ScopeStateOps<TState>	The state-mutation interface every scope handle exposes (patchState, setState, incState, setStateRecord, deleteStateRecord, atomicState).
LooseBlockContext<TSessionState>	Variance-friendly alias for BlockContext — typed on session, permissive on resources. Use for helper functions that take a block's ctx as a parameter.

The *Input / *Output / StateOf helpers use typeof on your existing definitions — the block or resource is the single source of truth, and you derive types from it rather than maintaining them separately. The block-shape and scope-handle types are useful when writing factories: they let you type "any block" or "a ctx slice with a typed session" structurally, instead of falling back to any or hand-rolling { session: { patchState: ... } } shapes.

When to reach for LooseBlockContext

The full BlockContext<...> is invariant on its TResources parameter.
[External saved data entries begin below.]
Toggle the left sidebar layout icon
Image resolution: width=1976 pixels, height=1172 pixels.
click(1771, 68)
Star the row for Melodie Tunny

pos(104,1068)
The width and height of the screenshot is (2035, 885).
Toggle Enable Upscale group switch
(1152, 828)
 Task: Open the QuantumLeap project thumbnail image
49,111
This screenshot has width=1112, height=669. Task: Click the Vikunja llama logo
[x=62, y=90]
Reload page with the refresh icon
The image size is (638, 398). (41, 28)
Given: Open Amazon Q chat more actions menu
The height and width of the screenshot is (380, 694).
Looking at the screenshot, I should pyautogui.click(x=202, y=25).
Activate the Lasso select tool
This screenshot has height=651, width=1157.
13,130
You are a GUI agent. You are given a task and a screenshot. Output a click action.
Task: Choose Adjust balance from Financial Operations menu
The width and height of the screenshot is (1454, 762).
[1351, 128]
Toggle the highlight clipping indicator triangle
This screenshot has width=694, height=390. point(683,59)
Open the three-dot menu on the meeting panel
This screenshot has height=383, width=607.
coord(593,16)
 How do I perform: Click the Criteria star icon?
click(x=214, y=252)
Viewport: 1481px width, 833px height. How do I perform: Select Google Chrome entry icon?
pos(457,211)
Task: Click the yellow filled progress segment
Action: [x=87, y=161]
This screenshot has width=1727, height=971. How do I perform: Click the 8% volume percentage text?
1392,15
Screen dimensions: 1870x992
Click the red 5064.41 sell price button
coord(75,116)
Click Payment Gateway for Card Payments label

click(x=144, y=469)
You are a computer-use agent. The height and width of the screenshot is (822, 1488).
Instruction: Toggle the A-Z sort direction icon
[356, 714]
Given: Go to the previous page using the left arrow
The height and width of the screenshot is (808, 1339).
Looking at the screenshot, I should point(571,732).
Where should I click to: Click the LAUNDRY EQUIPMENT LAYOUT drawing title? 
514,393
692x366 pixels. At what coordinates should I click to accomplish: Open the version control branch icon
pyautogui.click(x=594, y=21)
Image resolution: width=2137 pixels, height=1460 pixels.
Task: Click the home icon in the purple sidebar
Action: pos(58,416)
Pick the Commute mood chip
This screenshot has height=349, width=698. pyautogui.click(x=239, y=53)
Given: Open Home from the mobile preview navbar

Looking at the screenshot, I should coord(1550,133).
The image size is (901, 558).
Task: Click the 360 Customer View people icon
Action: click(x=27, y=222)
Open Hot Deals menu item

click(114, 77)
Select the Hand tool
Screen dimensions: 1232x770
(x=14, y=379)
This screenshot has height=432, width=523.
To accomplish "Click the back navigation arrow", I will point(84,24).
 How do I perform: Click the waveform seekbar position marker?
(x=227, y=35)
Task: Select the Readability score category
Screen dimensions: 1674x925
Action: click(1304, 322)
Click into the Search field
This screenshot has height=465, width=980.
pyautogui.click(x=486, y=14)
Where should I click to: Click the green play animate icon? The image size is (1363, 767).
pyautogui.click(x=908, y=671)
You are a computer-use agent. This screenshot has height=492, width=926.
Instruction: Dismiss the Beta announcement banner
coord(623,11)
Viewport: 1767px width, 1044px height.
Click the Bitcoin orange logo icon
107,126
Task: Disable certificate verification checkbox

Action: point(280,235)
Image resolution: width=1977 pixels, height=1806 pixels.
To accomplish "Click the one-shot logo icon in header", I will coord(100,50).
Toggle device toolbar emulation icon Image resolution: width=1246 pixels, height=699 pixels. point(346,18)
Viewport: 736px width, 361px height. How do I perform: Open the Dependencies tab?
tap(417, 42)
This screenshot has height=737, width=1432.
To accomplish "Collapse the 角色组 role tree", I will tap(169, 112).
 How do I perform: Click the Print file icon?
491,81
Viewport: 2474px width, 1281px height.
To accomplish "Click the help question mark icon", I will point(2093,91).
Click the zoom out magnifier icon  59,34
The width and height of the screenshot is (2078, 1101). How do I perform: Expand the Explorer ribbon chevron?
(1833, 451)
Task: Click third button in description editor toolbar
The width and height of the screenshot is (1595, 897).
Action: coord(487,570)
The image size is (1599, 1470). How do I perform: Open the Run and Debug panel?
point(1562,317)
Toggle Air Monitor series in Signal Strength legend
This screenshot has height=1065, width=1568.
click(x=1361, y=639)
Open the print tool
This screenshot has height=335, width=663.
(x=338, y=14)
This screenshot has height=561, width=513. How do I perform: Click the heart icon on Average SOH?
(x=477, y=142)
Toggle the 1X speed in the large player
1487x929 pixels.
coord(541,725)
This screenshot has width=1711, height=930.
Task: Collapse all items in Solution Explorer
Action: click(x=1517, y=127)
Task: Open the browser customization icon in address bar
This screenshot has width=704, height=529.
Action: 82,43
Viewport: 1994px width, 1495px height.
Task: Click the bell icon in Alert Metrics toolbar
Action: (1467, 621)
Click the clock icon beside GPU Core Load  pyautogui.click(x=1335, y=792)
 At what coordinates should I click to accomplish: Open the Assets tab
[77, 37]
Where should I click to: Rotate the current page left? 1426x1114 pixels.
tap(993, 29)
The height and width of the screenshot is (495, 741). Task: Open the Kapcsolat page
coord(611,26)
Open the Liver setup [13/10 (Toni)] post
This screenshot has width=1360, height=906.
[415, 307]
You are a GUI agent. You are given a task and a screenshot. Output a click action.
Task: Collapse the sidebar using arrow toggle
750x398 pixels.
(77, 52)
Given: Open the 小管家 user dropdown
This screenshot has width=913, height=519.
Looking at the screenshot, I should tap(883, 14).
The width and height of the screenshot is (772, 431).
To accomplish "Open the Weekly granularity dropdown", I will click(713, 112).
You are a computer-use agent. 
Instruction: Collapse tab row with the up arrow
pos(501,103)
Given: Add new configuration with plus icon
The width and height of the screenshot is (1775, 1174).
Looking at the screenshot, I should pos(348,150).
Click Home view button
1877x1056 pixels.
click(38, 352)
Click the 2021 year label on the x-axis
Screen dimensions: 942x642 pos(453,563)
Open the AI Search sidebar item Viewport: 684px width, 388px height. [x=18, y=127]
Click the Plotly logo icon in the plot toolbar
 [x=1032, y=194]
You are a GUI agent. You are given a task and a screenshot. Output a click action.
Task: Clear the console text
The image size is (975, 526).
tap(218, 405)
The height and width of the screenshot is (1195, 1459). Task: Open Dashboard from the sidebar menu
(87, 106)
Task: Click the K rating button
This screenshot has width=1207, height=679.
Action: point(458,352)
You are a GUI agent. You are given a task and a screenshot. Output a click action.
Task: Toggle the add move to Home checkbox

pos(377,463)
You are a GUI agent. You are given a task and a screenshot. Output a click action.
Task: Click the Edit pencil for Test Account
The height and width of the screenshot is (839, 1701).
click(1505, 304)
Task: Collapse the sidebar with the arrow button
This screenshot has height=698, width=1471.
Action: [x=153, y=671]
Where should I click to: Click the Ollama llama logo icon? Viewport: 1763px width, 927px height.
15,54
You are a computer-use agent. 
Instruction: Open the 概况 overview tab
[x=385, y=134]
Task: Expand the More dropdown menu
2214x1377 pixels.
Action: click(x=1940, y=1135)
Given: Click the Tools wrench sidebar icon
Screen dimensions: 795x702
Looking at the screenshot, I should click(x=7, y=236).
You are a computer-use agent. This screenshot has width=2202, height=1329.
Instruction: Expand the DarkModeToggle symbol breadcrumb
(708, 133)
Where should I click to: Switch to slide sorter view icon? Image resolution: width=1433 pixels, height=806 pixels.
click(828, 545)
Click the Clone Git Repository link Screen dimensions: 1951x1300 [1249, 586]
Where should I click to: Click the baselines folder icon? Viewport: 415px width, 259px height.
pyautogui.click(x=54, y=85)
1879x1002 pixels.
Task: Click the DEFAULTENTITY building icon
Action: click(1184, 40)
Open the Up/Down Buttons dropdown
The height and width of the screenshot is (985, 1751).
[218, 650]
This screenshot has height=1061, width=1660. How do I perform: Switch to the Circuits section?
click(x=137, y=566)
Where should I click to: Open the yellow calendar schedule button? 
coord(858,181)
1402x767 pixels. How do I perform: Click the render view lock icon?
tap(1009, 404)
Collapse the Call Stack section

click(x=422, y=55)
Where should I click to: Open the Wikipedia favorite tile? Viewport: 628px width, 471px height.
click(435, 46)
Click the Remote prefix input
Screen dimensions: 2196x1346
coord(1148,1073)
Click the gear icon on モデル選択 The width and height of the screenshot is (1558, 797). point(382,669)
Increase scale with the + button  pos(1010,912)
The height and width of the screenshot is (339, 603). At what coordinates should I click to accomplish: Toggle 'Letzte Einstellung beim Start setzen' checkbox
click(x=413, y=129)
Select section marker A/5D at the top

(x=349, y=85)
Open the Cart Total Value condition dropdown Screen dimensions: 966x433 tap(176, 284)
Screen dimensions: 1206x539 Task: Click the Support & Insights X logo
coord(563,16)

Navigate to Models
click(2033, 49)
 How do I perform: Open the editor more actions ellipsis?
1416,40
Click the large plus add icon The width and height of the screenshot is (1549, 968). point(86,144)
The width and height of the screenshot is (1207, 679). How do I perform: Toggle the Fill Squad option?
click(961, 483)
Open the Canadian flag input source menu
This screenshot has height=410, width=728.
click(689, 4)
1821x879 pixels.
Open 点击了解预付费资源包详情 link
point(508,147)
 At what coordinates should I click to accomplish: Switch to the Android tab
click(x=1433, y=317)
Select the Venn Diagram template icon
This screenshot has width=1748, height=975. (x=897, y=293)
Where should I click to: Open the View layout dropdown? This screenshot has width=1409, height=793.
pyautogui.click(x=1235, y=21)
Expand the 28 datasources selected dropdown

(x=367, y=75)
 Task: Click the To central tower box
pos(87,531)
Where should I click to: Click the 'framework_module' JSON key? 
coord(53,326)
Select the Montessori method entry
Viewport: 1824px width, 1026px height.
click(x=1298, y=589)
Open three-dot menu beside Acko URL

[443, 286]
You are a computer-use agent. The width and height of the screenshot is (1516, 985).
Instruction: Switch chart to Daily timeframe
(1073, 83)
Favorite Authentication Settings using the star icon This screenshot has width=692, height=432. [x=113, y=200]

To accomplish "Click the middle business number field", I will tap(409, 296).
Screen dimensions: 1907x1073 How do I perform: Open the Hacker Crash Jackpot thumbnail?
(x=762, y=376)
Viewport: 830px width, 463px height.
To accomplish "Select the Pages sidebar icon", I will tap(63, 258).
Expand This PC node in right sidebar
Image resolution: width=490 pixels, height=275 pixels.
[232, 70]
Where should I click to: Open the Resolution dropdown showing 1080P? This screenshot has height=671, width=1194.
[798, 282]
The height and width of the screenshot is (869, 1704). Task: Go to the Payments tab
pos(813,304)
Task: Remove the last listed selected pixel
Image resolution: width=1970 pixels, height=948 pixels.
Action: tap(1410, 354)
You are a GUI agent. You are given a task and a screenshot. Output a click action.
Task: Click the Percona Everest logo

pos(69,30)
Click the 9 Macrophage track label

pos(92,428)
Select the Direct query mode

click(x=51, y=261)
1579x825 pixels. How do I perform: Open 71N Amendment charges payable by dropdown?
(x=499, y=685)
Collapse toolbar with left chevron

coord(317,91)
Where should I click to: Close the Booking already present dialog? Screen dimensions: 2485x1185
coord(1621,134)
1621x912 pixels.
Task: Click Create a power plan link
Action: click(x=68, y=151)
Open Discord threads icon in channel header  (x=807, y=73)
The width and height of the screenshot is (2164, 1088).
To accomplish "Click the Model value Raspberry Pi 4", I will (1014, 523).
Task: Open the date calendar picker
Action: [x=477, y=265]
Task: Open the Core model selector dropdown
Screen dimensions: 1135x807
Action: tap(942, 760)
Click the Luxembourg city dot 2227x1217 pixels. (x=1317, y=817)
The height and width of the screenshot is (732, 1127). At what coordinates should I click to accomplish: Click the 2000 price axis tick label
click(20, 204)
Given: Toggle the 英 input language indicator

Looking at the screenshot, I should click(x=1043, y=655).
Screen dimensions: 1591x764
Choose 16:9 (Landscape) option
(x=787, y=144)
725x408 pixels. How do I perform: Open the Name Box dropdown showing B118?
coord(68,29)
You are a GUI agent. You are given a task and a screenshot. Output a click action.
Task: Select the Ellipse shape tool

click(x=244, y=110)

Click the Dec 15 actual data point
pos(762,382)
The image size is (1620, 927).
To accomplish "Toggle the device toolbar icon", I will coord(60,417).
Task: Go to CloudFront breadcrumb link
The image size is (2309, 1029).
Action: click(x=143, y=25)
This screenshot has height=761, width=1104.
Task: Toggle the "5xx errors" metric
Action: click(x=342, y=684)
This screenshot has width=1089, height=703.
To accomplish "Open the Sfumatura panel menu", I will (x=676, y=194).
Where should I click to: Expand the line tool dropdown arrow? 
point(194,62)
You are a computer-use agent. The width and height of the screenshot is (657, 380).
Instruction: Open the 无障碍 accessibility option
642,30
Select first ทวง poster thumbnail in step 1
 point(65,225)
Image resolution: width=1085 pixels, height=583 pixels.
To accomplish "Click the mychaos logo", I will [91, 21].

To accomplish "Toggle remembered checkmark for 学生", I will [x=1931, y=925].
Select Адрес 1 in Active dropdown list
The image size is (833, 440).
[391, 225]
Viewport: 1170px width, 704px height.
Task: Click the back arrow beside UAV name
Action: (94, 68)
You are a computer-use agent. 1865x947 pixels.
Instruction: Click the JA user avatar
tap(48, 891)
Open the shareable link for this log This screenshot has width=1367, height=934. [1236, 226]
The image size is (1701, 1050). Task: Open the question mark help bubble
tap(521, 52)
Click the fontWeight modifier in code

That means a handler whose ctx.resources is inferred as the narrow ResourceRegistry<{ memos: ... }> (from resources: memoResources in the block config) can't be assigned to a parameter typed BlockContext<unknown, MyState> (whose default ResourceRegistry<Record<string, AnyResourceRef>> isn't a supertype of the narrow inferred form).

This bites whenever you pull ctx into a helper:

// Won't compile — variance trap on TResources
async function publishMemo(ctx: BlockContext<unknown, MySessionState>, ...) {}

handler({
  resources: { memos: memosCollection },
  execute: async (input, ctx) => {
    await publishMemo(ctx, ...); // Error: TResources mismatch
  },
});

LooseBlockContext<TSessionState> solves it by leaving resources permissive (any):

import type { LooseBlockContext } from "@flow-state-dev/core";

async function publishMemo(ctx: LooseBlockContext<MySessionState>, ...) {
  // ctx.session.state is typed Readonly<MySessionState>
  // ctx.resources is `any` — narrow at the call site if needed
}

Use LooseBlockContext when your helper only touches ctx.session (or doesn't care about resource typing). Use a hand-typed slice ({ session: SessionScopeHandle<MySessionState>; resources: { memos: ... } }) when the helper needs typed resources.

Sharing config across handlers with handler.withDefaults

When a family of handlers shares config (same sessionStateSchema, same declared resources, same outputSchema), handler.withDefaults lets each handler omit the shared fields:

import { handler } from "@flow-state-dev/core";
import { z } from "zod";

const memoHandler = handler.withDefaults({
  sessionStateSchema,
  resources: { memos: memosCollection },
  outputSchema: z.void(),
});

export const commitBullMemo = memoHandler({
  name: "commit-memo-p2-bull",
  inputSchema: bullThesisSchema,
  execute: async (thesis, ctx) => {
    // ctx is typed from the defaults — session.state is MySessionState,
    // resources.memos is the typed collection ref.
    await ctx.resources.memos.get("p2/bull").patchState({ ... });
  },
});

Per-call overrides win — pass any defaulted field again to replace it (e.g. outputSchema: z.object({...}) when one handler needs a non-void return).

Defaultable: sessionStateSchema, userStateSchema, orgStateSchema, requestStateSchema, sequencerStateSchema, resources, outputSchema, uses. Excluded: name, inputSchema, execute, description (those vary per block).

This is the framework's "scaffolding-only sharing" tool. For "body sharing" (the same execute body parameterized by identity), write a factory function. For "shared logic called from unique bodies," extract a helper function and use LooseBlockContext to type its ctx parameter.